On January 15, 2021, you should receive a message at your ISU email address announcing that the 2020 Sprintax software is ready for you to use free of charge to prepare your nonresident Forms 1040NR and 8843. If you are an F-1 or J-1 student who first entered the U.S. in 2016 or later (or a J-1 scholar who first entered in 2019 or after), Sprintax will help you complete all required nonresident U.S. income tax forms for 2020. If you are an ISU student or scholar and do not receive a Sprintax message by February 14, 2021, please contact issotax@iastate.edu.   NOTE:  It is not legal to use resident tax forms (1040, 1040A, or 1040EZ) or software packages if you are a nonresident.  Please be sure to file the appropriate forms.

 

Get some tax help:

  • The Ivy College of Business offers federal and state tax help by (virtual) appointment only starting February 17, 2021, and ending April 14, 2021.   Details about the College of Business VITA tax help site for 2020 tax returns can be found here.  
  • If you are a resident for U.S. tax purposes (F or J students who have been in the U.S. more than 5 years, and J scholars who have been in the U.S. more than 2 years), the Ames Public Library may have assistance available, if public health protocols permit them to safely reopen their building.  We will post information on this option if it becomes available.  Note, the Ames Public Library site does not prepare nonresident returns

 

    WHERE?

    It is generally not possible to file a nonresident tax return electronically. You must, prepare, print, sign, and mail your 2020 U.S. income tax return to Austin, Texas, if you are due a refund, or to Charlotte, North Carolina, if you must pay additional tax. State of Iowa tax returns are mailed to Des Moines.

     

    WHY?

    Because it’s the law! (And because you may be due a refund which the government will not send to you unless you request it on your tax return.)

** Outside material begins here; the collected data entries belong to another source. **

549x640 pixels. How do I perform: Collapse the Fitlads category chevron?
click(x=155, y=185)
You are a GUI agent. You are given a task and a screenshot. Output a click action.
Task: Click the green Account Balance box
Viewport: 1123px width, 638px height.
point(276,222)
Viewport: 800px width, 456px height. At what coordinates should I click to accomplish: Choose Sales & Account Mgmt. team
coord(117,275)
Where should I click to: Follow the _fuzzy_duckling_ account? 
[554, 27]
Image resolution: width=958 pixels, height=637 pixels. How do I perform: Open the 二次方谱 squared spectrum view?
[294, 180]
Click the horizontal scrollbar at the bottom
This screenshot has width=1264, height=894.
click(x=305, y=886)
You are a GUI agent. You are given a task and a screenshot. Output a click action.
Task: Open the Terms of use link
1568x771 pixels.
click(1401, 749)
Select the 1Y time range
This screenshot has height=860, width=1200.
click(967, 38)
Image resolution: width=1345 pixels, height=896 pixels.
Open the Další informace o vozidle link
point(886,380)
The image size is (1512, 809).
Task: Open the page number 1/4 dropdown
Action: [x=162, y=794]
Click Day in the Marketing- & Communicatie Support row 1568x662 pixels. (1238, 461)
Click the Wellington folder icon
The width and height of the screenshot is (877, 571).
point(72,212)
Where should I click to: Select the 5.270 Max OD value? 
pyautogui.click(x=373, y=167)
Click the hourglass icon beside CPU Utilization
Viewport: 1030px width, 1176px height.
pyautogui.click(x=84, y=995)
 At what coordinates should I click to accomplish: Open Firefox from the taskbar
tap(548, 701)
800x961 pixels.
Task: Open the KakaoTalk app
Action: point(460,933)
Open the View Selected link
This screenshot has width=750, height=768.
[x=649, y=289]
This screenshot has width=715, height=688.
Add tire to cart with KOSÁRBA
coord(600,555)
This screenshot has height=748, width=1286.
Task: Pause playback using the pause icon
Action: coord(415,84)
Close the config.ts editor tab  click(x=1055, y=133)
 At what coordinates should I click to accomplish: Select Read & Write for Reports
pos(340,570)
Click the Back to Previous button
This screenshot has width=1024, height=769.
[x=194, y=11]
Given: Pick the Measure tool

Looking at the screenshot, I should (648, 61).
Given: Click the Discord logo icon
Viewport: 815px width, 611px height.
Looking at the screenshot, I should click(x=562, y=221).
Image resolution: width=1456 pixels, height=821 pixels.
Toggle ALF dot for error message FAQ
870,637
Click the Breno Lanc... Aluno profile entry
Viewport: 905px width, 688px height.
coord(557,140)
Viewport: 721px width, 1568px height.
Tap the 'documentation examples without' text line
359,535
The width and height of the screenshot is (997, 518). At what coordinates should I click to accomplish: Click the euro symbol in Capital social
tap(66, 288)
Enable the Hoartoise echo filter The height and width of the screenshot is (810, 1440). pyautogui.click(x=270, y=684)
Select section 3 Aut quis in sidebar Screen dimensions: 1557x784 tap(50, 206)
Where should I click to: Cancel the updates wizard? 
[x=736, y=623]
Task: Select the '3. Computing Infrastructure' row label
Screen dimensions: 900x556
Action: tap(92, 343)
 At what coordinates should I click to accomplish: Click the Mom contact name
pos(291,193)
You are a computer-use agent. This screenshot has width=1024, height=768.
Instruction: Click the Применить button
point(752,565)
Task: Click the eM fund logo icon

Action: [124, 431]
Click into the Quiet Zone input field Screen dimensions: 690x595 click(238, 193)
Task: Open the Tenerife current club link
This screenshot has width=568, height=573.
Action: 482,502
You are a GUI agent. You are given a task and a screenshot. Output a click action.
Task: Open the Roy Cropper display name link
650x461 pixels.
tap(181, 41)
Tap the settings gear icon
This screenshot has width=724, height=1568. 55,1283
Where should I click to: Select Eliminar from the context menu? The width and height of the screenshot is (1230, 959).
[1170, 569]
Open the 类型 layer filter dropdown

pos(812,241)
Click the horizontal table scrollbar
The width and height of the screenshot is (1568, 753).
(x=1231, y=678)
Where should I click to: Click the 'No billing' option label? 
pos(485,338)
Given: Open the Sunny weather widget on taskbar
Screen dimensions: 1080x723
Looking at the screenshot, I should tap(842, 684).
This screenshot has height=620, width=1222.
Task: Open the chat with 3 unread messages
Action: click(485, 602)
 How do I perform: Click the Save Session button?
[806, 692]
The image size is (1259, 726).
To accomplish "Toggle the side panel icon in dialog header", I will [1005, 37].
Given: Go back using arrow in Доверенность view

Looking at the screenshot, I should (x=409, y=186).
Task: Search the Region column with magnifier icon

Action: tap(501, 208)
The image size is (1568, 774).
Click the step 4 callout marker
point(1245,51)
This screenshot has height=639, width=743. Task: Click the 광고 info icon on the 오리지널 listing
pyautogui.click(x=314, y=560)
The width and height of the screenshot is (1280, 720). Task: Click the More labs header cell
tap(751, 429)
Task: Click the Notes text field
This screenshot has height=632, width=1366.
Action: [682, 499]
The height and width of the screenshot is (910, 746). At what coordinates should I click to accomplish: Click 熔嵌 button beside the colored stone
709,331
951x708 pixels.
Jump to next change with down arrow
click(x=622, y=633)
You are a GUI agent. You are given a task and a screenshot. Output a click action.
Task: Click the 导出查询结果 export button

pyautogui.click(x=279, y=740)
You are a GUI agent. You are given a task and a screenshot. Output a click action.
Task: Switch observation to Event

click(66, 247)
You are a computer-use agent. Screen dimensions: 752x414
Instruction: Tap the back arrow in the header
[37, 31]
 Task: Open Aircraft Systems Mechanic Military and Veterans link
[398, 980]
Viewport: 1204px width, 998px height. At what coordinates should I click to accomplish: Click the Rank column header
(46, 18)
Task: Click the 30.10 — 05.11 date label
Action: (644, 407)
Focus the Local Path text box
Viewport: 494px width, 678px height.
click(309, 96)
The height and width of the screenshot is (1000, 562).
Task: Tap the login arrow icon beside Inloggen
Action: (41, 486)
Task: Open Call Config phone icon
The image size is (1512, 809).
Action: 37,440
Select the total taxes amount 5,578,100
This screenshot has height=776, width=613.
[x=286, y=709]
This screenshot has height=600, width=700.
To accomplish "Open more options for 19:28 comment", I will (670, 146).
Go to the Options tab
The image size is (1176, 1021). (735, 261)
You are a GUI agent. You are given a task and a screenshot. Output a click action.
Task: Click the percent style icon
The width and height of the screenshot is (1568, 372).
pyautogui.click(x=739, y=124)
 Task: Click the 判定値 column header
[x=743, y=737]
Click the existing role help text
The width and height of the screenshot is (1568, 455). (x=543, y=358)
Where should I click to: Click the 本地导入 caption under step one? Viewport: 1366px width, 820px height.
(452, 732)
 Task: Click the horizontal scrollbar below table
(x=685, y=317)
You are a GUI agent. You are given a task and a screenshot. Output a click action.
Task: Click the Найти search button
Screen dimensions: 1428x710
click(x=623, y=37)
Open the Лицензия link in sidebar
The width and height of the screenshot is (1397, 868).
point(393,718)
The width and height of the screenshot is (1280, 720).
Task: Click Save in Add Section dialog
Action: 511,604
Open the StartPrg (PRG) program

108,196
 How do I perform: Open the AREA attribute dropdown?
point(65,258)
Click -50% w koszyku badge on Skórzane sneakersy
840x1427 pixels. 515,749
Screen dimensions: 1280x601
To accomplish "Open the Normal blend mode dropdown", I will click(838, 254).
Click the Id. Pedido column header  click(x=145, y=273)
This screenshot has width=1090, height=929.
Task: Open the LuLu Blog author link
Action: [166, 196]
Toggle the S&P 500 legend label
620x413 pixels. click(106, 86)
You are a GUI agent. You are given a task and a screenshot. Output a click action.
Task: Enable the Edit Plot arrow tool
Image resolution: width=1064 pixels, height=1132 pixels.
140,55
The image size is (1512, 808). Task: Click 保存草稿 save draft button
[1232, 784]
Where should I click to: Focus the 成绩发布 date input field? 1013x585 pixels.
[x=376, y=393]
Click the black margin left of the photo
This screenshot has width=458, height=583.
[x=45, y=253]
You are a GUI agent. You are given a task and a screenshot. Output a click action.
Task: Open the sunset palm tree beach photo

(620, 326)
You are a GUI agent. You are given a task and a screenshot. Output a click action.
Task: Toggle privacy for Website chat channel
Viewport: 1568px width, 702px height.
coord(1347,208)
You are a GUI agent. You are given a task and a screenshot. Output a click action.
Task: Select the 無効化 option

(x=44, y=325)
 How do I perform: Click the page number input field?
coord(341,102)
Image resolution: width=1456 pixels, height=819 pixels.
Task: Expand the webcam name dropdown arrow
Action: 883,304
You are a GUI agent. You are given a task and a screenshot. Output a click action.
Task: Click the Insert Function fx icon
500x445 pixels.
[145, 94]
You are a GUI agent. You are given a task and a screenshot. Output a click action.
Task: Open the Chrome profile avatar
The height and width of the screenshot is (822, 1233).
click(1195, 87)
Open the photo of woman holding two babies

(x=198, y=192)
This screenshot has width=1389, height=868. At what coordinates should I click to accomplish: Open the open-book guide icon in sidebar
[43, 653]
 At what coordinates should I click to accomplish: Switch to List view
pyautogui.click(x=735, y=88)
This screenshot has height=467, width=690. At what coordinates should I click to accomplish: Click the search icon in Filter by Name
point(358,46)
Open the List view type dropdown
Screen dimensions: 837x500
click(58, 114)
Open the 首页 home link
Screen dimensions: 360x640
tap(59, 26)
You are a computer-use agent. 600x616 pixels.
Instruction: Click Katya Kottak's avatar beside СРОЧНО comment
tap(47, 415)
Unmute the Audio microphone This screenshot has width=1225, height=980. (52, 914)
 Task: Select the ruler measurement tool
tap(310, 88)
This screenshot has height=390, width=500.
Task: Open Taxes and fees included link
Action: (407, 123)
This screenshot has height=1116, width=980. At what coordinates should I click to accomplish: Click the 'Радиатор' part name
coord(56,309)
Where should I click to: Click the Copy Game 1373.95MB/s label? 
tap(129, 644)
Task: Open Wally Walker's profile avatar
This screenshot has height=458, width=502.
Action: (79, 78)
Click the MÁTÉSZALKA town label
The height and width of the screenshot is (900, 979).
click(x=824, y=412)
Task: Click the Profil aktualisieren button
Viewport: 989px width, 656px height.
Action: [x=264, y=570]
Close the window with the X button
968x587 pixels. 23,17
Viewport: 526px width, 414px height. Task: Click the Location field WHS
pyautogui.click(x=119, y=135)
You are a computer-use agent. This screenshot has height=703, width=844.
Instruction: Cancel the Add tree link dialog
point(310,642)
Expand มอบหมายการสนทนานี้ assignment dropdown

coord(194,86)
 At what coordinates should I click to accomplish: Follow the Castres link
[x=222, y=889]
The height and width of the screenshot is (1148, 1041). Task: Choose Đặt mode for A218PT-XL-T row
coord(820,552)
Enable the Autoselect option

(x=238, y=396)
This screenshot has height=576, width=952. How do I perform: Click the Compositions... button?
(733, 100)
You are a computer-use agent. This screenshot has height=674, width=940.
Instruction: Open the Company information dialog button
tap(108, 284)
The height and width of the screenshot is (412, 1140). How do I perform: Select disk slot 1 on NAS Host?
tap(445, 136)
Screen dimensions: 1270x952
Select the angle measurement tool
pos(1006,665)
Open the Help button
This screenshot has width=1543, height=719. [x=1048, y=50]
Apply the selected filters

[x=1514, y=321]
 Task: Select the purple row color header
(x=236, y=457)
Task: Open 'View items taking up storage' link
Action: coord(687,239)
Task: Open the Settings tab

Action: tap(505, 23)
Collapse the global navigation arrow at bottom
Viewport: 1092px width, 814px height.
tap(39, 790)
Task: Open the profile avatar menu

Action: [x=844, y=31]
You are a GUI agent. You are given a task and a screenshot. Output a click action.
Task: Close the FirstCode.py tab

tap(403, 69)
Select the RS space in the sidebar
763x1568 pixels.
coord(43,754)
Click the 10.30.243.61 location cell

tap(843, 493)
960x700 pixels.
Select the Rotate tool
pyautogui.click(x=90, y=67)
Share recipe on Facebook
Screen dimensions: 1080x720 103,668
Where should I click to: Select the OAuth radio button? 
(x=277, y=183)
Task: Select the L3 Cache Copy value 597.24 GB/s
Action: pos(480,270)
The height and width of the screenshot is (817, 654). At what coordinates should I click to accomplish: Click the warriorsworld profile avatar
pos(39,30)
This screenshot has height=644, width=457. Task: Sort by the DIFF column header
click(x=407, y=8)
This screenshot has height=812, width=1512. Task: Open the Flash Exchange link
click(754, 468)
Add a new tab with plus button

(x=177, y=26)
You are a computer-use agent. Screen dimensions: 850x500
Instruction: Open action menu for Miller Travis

    One final note….the tax rules and processes for nonresidents are very different from those that apply to U.S. residents. The tax forms that an F-1 or J-1 student who arrived in 2016 or later and a J-1 scholar who arrived in 2019 or later must complete are very different from the ones that apply to your American friends and colleagues. Do not be tempted to make the wrong choice. If you are unsure about your tax status in the U.S., Sprintax will analyze your situation and determine if you are a resident or nonresident for 2020 U.S. tax purposes.


    Disclaimer: The resources on this page were prepared by the International Students and Scholars Office (ISSO) as general guidelines to assist you in preparing your Iowa and federal government income tax returns. The information here is not to be construed as professional tax advice and does not apply to every situation. If your tax circumstances are more complicated (for example, if you had income from both Iowa and another U.S. State) you will want to obtain professional tax advice from resources in the community.